Slayage Conference Attracts Whedon Scholars

The fourth Slayage Conference on the Whedonverses will convene June 3-6 at Flagler College in St. Augustine, Florida.

SC4 is organized by the college in partnership with the Whedon Studies Association. When scholars study a prolific living artist there is barely room to list all the exciting developments that crop up between conferences, as one can tell from the introductory remarks in the conference program (PDF file):

The freshly?minted Whedon Studies Association welcomes you to the fourth biennial Slayage Conference on the Whedonverses . At the first three—in Nashville (Middle Tennessee State University, 2004), Barnesville (Gordon College, 2006), and Arkadelphia (Henderson State University, 2008)—over 400 paper s on the works of Joss Whedon were presented. Last time we met, Dr. Horrible’s Sing-along Blog had not yet been webcast and Dollhouse had not yet aired (or been cancelled). So we have much to talk about, including fresh takes on Buffy, Angel, Firefly, and Serenity.
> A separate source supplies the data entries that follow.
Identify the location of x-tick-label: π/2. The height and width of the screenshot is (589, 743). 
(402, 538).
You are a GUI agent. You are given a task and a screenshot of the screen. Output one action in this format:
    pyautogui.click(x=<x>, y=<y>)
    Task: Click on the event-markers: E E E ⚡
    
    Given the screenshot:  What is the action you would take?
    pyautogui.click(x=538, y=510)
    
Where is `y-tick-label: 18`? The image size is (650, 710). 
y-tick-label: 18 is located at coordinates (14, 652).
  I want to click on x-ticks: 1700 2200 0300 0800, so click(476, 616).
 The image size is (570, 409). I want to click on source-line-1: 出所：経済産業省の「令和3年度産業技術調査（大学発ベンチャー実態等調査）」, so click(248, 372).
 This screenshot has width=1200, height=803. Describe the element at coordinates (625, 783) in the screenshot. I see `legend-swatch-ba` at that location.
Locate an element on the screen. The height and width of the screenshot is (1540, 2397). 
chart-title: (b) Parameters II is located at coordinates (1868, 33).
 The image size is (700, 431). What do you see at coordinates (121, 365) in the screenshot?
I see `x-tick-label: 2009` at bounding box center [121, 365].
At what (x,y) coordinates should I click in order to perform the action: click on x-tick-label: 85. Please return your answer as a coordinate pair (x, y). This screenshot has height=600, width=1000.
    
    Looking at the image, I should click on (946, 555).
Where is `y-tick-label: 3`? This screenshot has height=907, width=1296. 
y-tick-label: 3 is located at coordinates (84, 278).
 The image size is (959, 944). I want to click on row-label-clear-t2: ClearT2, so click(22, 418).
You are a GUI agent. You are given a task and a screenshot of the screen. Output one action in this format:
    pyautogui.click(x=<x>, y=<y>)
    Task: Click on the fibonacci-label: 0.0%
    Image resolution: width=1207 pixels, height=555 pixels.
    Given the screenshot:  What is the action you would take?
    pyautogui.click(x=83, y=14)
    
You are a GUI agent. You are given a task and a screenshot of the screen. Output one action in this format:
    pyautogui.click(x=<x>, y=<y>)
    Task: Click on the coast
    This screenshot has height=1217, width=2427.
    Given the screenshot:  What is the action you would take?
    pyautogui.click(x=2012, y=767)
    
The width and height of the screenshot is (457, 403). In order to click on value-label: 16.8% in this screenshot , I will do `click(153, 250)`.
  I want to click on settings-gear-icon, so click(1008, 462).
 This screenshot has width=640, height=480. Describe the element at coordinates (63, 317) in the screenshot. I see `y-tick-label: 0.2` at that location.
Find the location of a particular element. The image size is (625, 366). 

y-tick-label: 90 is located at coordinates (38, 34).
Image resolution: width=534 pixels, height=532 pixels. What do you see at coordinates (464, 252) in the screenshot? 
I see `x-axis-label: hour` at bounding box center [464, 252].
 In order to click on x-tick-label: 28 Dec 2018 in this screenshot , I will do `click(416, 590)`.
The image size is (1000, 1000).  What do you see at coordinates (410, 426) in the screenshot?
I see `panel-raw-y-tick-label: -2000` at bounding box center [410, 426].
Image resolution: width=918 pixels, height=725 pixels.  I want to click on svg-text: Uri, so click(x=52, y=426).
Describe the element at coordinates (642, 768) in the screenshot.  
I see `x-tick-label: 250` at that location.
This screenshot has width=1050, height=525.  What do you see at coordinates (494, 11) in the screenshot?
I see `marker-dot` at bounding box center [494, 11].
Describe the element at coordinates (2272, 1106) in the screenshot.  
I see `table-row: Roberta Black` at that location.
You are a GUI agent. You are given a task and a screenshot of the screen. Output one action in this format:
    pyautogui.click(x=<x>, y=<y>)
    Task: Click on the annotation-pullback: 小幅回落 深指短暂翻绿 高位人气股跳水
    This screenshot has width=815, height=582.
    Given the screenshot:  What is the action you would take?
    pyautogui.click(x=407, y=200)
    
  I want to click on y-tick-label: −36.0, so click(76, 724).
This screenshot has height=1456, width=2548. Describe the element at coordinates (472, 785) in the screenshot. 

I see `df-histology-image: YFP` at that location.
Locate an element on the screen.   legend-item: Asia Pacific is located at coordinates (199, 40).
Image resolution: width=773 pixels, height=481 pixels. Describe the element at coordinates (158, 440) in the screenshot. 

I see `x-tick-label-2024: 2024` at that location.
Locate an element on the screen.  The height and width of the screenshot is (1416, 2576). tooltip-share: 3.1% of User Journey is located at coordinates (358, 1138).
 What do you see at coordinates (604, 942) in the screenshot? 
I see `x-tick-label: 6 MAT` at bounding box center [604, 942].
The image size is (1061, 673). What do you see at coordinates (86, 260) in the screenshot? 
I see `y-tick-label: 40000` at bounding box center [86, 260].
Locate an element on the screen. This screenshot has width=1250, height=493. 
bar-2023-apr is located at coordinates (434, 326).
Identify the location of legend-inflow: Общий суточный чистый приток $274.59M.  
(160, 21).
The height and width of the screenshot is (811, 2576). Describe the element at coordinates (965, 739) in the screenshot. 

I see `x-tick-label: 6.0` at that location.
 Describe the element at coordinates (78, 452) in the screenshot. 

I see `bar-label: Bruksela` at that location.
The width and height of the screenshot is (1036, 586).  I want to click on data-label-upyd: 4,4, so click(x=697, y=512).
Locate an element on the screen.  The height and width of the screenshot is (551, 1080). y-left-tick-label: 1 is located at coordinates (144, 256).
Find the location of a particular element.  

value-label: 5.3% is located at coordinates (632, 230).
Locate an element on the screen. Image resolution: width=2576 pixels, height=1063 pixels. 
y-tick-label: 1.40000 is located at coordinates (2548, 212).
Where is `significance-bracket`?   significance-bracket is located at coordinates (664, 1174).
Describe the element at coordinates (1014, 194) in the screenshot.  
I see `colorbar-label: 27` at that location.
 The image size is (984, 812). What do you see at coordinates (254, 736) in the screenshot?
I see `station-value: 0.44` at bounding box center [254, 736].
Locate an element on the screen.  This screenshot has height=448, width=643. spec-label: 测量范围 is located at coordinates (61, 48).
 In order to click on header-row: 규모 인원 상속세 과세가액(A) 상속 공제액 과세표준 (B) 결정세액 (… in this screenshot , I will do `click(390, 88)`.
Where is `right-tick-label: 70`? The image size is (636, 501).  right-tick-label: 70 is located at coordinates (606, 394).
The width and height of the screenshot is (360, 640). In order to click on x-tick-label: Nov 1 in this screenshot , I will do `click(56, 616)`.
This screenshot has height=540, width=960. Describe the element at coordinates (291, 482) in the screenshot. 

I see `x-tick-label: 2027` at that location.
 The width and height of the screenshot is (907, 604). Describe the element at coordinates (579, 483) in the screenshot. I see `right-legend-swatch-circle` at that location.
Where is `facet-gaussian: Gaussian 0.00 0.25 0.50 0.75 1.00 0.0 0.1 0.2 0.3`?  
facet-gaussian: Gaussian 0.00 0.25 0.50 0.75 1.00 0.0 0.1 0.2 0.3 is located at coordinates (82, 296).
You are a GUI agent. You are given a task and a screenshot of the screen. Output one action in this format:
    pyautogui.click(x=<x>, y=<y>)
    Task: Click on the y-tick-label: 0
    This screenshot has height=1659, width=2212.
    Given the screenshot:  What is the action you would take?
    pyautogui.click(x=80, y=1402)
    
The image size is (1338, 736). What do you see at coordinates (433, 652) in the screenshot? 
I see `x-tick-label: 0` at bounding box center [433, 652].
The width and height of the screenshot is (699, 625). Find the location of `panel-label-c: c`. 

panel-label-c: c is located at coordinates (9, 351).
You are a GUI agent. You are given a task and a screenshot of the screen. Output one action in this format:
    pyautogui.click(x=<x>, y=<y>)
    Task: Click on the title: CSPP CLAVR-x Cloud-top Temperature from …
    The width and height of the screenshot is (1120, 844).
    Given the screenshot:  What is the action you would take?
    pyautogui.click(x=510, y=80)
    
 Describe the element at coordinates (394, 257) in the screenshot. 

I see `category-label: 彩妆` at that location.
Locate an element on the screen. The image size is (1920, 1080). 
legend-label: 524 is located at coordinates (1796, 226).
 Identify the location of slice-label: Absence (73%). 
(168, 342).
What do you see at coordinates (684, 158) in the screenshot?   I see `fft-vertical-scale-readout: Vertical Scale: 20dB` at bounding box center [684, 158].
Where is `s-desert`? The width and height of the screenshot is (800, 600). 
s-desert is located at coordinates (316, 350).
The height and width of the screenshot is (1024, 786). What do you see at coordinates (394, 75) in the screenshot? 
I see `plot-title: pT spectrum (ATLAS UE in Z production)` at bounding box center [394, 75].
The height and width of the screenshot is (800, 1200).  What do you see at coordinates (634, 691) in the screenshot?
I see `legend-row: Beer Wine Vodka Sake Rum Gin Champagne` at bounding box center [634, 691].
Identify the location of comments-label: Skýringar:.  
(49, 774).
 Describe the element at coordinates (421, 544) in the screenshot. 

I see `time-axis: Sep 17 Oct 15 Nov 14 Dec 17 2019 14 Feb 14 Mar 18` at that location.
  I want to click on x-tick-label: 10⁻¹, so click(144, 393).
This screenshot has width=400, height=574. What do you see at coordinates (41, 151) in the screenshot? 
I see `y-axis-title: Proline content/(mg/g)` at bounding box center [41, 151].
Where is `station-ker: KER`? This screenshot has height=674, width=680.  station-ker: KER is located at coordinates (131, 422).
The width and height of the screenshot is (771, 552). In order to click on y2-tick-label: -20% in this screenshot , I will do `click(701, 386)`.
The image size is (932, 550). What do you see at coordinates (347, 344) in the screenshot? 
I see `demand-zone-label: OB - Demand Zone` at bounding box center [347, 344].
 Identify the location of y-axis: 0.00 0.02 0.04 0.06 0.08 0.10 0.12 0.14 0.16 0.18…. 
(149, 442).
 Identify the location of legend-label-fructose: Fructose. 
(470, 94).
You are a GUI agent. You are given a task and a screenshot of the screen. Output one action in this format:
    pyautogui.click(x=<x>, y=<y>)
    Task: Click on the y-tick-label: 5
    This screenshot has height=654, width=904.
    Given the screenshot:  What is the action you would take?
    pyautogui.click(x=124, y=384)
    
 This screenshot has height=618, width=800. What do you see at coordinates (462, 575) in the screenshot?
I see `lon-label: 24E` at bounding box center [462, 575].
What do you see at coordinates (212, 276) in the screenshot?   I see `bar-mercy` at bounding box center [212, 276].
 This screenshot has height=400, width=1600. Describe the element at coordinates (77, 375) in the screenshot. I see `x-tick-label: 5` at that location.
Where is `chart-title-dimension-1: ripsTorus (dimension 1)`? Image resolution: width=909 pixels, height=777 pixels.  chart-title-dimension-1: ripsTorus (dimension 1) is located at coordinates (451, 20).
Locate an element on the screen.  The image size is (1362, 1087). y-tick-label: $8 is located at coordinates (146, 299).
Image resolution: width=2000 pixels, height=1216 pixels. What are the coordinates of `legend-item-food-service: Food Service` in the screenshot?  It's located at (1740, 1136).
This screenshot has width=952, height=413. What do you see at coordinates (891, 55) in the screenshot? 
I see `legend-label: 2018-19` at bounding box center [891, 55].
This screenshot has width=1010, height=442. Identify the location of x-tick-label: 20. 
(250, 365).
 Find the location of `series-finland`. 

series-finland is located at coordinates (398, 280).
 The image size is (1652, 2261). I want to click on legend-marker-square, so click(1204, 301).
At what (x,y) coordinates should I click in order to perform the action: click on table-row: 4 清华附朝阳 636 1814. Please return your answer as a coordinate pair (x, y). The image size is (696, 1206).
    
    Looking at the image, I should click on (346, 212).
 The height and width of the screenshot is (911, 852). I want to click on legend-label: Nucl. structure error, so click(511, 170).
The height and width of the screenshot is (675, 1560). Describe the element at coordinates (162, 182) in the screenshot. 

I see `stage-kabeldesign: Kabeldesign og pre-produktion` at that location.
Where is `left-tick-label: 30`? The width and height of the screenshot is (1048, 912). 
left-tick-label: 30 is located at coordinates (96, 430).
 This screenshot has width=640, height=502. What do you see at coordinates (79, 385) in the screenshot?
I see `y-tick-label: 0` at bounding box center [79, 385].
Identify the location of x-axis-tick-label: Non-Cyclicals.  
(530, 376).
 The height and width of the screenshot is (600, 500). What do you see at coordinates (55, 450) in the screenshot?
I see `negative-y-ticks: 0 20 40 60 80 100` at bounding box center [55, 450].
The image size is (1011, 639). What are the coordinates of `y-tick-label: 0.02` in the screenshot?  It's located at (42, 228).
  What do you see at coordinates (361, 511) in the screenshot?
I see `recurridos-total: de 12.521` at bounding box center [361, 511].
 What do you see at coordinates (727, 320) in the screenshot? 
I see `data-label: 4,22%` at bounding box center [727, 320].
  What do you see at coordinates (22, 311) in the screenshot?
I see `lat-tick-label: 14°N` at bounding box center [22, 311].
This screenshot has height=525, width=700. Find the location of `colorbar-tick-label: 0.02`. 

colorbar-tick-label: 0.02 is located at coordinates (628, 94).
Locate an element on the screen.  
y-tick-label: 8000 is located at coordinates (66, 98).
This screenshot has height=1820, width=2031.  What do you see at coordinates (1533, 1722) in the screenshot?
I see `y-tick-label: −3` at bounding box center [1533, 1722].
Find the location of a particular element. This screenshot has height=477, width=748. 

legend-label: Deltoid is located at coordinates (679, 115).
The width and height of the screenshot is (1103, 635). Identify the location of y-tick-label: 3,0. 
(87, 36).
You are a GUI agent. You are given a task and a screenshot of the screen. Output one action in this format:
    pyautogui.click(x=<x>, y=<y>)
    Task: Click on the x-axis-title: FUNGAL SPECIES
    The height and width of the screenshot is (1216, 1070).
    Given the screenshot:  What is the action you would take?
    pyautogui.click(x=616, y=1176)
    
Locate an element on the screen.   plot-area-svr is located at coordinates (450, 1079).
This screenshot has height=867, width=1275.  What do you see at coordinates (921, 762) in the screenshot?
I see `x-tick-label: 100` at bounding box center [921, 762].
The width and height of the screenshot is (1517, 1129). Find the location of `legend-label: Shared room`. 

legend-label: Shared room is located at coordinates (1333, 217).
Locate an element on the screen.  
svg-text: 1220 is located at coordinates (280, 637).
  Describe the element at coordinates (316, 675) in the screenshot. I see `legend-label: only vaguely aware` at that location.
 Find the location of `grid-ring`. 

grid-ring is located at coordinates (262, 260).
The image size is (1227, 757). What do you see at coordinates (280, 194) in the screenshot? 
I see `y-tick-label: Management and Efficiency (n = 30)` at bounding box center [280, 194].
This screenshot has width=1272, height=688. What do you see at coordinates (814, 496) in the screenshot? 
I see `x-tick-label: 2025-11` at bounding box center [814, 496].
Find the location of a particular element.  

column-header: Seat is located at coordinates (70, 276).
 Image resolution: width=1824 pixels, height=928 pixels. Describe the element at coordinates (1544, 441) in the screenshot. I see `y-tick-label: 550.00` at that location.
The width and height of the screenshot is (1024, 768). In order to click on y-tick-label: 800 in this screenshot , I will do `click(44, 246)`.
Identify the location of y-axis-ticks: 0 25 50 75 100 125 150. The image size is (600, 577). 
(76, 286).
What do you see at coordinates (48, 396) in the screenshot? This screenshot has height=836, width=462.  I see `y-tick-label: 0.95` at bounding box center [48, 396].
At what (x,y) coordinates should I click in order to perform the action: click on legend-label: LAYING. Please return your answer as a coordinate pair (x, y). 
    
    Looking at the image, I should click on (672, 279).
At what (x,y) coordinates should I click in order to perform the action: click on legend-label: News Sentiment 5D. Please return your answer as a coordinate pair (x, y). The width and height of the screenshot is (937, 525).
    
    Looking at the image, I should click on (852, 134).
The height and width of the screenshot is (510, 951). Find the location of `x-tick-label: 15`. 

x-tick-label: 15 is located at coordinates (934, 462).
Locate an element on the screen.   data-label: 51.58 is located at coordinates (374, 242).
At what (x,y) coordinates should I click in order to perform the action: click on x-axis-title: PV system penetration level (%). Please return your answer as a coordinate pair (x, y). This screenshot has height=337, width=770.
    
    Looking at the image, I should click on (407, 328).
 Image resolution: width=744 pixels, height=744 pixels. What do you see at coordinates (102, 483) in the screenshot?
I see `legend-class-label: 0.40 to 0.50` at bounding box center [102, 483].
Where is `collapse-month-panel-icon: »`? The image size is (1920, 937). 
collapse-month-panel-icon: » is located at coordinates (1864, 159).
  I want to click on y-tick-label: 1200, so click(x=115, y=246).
The conference’s keynote speakers (and their topics) are Lorna Jowett (Sex and the Slayer), Dale Koontz (Faith and Choice in the Works of Joss Whedon), and Steve Halfyard (Music, Sound, and Silence in Buffy the Vampire Slayer).

[Thanks to Richard Gutkes for the story.]

Snappy Valentine’s Day

Snapshots #17 brings you seven developments of interest to fans.

(1) Reminiscences about Forry Ackerman by two fans who knew him for years, Alan White and Bill Mills, are featured on “The Wasted Hour” episode #9, hosted by Arnie Katz and produced and directed by Mills. The ‘cast is available on several sites, including the Las Vegrants website, The Fan Video Network (along with all previous episodes), the BluBrry.com podcasting communites and as an iTunes vidcast.

(2) The Los Angeles Times “Hero Complex Blog” carries an intriguing rumor about attempts to make a Jonny Quest movie:

One of the more intriguing popcorn-movie scripts floating around town right now is Dan Mazeau’s rollicking live-action adaptation of “Jonny Quest,” the savvy and sublime 1960s animated adventure series that felt like “Dr. No” for kids or a post-Sputnik version of “Terry and the Pirates.”

(3) This is as wild a piece of technological art as you would ever want to see. Check out the video of the Corpus Clock in action:

At first glance, it doesn’t look like a clock. There’s the giant fanged insect on top. And instead of hands, it uses glowing blue LEDs to tell the time. Called the Corpus Clock—it’s installed at Corpus Christi College in Cambridge, England—the timepiece was designed by John Taylor, an alumnus, clock collector, and lifelong inventor who wanted to blend 18th-century tech with a hypermodern aesthetic. The bug is called a Chronophage, or time-eater, and it’s actually a scarier version of the grasshopper escapement, a 1720s breakthrough that transformed clock making. But in this case the pendulum-driven heart is wedded to a silicon brain, which lets the device do surprisingly un-clocklike things—slow down, stop, even run backward. “I wanted a clock that would play with you,” Taylor says. How steampunkeriffic.

(4) I should verify this with Scott and Jane Dennis, but it sounds like Henry the Eighth only wore what we might today call fannish medium size:

Early in Henry VIII’s reign the Venetian Ambassador described him as “the handsomest potentate I ever set eyes on, with an extremely fine calf to his leg . . . and a round face so very beautiful that it would become a pretty woman.”

Six wives, one Reformation and a lot of feasting later, Henry had become, by the time of his death in 1547, larger than life.

The Royal Armouries show, Henry VIII: Dressed to Kill, will be built around five complete suits of armour from the Tower, the Armouries in Leeds and the Metropolitan Museum in New York, as well as incomplete ones. “It will be the one place where you see the king in three dimensions and get an idea of his immense physical presence,” Graeme Rimer, academic director of the Royal Armouries, said. “The armour tells us unequivocally that he was 6ft 1in and that he was pretty enormous but still vigorous at the end of his life.”

(5) Probably not the most romantic Valentine’s Day gift, but you can order a t-shirt captioned “And then Buffy staked Edward.”

(6) Vanessa Redgrave and her daughter Joely Richardson are among the star cast announced for the BBC’s new version of sci-fi classic The Day of The Triffids. “No word on who plays any of the triffids, though,” says Andrew Porter.

(7) Nebula Weekend Registration Now Online:

Some of the highlights include: a mixer with the WGA, Chuck Lorre will be the Keynote Speaker, Harry Harrison will receive the Grand Master Award, Janis Ian will be our Toastmistress and much, much more.

[For links included here, thanks to James Hay, Andrew Porter, Arnie Katz and Darlene Marshall.]